WBA世界バンタム級チャンピオン17戦17勝15KOの井上尚弥とIBF世界バンタム級チャンピオン19戦19勝12KOのエマニエル・ロドリゲスの対戦と言う夢のカードが実現した。戦績から言えば実力的には5分と5分。拮抗した実力でどちらが勝ってもおかしくないようなスレスレの試合展開が予測された。

さて今回は井上尚弥の試合を解説していくわけだが、私の解説はただのボクシング解説ではない。格闘技としてのボクシングを解説していく。なので回り道をしながらずいぶん細かい解説をしていくが最後まで読んでいただければなんでこのようなもったいぶった解説をしているのか多少は理解していただけると思う。だから、私のブログはおそらくボクシングファンには適さないだろうし、格闘技好きで、ボクシングも好きと言う人なら結構楽しめると思う。

あらゆる格闘技の中で、パンチによって攻撃する技術、顔面を打つ技術、それに対するディフェンス技術がずば抜けているのがボクシングである。それだけにあらゆる格闘者が勉強するべき格闘技である。しかしそれとともに、ボクシングには名ボクサーがその技術をもとにパンチだけで戦えると言う自信をひっさげてキックボクシングに挑み、通用しなかったと言う事実が積み重ねられていることも事実である。

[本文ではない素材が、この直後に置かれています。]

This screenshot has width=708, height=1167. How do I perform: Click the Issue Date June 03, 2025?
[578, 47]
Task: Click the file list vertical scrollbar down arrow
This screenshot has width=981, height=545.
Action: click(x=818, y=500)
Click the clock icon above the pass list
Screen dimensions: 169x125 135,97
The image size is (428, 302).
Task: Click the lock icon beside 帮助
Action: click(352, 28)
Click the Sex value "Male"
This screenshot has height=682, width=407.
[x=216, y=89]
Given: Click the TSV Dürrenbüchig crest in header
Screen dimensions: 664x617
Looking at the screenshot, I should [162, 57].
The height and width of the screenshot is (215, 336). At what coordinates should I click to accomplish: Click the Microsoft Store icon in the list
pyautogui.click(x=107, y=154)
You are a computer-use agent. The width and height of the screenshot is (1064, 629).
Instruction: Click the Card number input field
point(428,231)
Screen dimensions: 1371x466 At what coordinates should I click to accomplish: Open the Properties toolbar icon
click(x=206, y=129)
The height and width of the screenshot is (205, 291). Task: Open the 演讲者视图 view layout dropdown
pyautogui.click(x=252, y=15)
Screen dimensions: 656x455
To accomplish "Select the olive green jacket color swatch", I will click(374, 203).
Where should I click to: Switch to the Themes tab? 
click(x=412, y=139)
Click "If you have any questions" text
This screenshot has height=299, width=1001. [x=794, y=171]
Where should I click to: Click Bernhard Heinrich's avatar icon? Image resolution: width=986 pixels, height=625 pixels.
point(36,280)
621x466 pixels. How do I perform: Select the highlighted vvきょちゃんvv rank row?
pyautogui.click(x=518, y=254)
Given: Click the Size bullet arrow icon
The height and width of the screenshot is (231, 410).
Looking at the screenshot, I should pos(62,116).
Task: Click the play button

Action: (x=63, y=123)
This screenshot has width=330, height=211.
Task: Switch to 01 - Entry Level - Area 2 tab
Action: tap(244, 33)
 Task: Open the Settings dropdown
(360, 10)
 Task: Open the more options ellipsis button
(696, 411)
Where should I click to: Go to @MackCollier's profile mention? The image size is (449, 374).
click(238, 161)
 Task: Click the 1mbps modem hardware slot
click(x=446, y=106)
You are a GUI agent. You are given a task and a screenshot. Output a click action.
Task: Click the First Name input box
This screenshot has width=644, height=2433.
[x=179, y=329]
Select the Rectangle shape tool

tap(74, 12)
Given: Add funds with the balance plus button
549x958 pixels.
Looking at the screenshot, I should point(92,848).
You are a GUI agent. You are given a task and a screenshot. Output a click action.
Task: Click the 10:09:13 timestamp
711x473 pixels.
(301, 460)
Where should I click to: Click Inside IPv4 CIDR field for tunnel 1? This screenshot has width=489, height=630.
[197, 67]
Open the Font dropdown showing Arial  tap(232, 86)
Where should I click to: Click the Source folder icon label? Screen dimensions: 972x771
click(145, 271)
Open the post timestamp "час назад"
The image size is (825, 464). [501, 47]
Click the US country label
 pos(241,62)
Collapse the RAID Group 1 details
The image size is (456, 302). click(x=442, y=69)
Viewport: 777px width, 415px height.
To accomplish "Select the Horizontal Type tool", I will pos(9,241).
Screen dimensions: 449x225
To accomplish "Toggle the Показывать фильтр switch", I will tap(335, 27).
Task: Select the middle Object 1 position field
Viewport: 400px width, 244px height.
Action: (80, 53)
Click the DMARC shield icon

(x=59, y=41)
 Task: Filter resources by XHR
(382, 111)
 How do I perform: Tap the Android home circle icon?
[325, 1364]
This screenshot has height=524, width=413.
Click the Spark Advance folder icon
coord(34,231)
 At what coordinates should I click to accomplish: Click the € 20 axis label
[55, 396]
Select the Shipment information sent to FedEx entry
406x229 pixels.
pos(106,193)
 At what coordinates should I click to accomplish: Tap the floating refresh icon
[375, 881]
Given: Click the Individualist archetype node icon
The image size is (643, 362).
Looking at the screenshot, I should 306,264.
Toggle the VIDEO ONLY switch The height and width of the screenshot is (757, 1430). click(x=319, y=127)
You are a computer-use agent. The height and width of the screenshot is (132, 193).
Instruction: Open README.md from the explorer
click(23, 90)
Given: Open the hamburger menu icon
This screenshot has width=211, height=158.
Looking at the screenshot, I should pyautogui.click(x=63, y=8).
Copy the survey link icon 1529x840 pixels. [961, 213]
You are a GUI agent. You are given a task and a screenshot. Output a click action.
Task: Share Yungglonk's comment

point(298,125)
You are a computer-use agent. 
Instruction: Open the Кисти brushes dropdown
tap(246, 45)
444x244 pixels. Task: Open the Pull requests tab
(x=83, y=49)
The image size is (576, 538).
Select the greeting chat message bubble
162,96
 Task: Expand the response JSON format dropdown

例えばK-1ワールドグランプリ2004で往年のK-1の名ファイター、スコーピオンの字名を持つアレクセイ・イグナショフにIBF、USBA、NABF、WBC、USNBCクルーザー級チャンピオン、アーサー・ウィリアムスが挑戦した。現在ボクシング界は団体が乱立しているのが非常に大きな問題であるが、WBA、WBC、IBFの3団体が最高のボクシング団体であると言うことで間違いないと思う。アーサー・ウィリアムスはWBC、IBFのタイトルホルダーであり、当時はクルーザー級ボクサーとしては最強と言って間違いないだろう。むしろ、このレベルのボクサーがK-1に出場することに驚きを禁じ得なかった。K-1に出場しなくても、ボクシングで十分稼げるだろうに。一体、K-1サイドはいくらのファイトマネーを準備したのか想像もつかない。

まさに漫画修羅の門の世界で、異種格闘技戦と言うのはどうしてこうもワクワクするのだろう。常識として、同じレベルの実績を持つボクサーとキックボクサーがキックボクシングルールで戦えば、ほとんどの場合、キックボクサーが勝つと言える。